• Tom Storm
    9.1k
    So far, I don't see reason to think so. I think you were just really fortunate not to have had your spirit crushed early on. From what you've said so far, I surmise you can't take credit for being a happy nihilist.

    Not to focus on you in particular, but we could use you as a case study in how happy nihilists come about.
    baker

    I don't take credit for being a cheerful. I don't think we can take full credit for our emotional lives.

    Those who can't do this probably have some survival deficits.
    — Tom Storm
    Braggart.
    baker

    Not really. Most people in Australia seem to apprehend no meaning or purpose outside of their own experiences and appear content with what Joshs calls 'concrete experience'. However if one is afflicted by illness or hardship this may change things.

    I've never believed that everything must mean something or that we are part of an absolute purpose, or that there is an ultimate reality humans can understand.

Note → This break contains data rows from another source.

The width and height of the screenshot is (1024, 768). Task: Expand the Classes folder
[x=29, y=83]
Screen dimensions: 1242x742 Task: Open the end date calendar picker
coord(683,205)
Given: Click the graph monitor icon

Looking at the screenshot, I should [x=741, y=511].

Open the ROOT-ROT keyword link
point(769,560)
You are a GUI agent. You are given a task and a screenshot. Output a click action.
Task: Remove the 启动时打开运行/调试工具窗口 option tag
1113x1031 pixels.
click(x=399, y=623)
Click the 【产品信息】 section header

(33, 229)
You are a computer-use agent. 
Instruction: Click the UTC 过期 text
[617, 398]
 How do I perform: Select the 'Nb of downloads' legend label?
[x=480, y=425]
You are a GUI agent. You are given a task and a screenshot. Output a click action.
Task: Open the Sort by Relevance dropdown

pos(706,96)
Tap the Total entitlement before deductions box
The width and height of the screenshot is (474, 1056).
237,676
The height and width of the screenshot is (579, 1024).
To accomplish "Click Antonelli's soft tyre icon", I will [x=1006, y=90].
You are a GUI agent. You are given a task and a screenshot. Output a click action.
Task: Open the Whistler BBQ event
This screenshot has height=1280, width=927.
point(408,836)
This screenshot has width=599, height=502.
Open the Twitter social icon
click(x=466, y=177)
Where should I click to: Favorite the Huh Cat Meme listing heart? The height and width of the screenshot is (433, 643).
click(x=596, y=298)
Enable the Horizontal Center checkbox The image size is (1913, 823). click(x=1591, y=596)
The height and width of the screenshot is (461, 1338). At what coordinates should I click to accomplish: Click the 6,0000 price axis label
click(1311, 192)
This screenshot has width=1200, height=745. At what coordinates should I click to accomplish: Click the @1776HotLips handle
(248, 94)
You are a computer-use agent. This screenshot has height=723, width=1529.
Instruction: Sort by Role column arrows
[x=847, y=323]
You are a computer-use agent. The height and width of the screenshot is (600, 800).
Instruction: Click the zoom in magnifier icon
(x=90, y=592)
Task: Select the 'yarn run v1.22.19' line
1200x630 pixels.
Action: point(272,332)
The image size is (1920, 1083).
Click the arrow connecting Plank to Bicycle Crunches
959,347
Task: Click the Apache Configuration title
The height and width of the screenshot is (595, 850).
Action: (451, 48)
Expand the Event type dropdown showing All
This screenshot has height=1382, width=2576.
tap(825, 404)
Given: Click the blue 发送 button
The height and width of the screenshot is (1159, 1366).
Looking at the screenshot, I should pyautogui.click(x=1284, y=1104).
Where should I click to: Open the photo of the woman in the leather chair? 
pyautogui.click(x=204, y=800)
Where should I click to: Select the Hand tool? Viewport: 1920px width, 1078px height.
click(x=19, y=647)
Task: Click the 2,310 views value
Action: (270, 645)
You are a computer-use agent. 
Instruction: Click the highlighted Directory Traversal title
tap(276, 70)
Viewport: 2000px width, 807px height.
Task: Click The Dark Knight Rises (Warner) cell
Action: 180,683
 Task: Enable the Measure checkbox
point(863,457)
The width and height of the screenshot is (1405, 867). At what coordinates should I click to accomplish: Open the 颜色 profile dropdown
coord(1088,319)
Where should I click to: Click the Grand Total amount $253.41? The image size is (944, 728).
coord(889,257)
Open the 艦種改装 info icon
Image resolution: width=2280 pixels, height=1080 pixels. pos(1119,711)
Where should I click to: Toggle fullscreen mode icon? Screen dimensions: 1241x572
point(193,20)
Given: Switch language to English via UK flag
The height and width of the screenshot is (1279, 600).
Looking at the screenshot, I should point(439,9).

There's a hole in reality. We are adrift and we seem to invent stories to help ourselves cope. Some of those tales have a type of magic for a period of time, even centuries, and eventually those stories lose power. Right now we seem to be in a transitional period and are overwhelmed by pluralism. We don't seem to know who should be in charge any more, Some people want to go back to the Greeks, others want more scientistic approaches. Some want to reconcile the two. I'm not an academic, so I'm happy to watch from the sidelines. But I suspect we need fresh world views and models rather than romantic nostalgia projects.

    Only if one ties the value of those day to day events with some overarching or absolutist meaning of life, and rejects such an absolute, is one a nihilist about concrete experience.Joshs

    That seems right to me.
  • DifferentiatingEgg
    37
    Nihilism can cause ennui which can eventually lead to dissatisfaction with life ...
  • jkop
    901


    To expect life to be meaningless has its perks, because whenever life appears meaningless the expectation is satisfied, and whenever life appears meaningful you'll be surprised and enjoy the fact that you were wrong. An optimist who expects life to be meaningful does not enjoy being proved wrong. Therefore, I'd rather be the pessimist, but I wouldn't call it nihilism.

    Regarding nihilism, I don't think there is good reason to believe that life is meaningless everywhere and always.
  • Barkon
    140
    Other people's depression, maybe. To wonder at someone who believes in 'nil' in every context can toll or harm mind.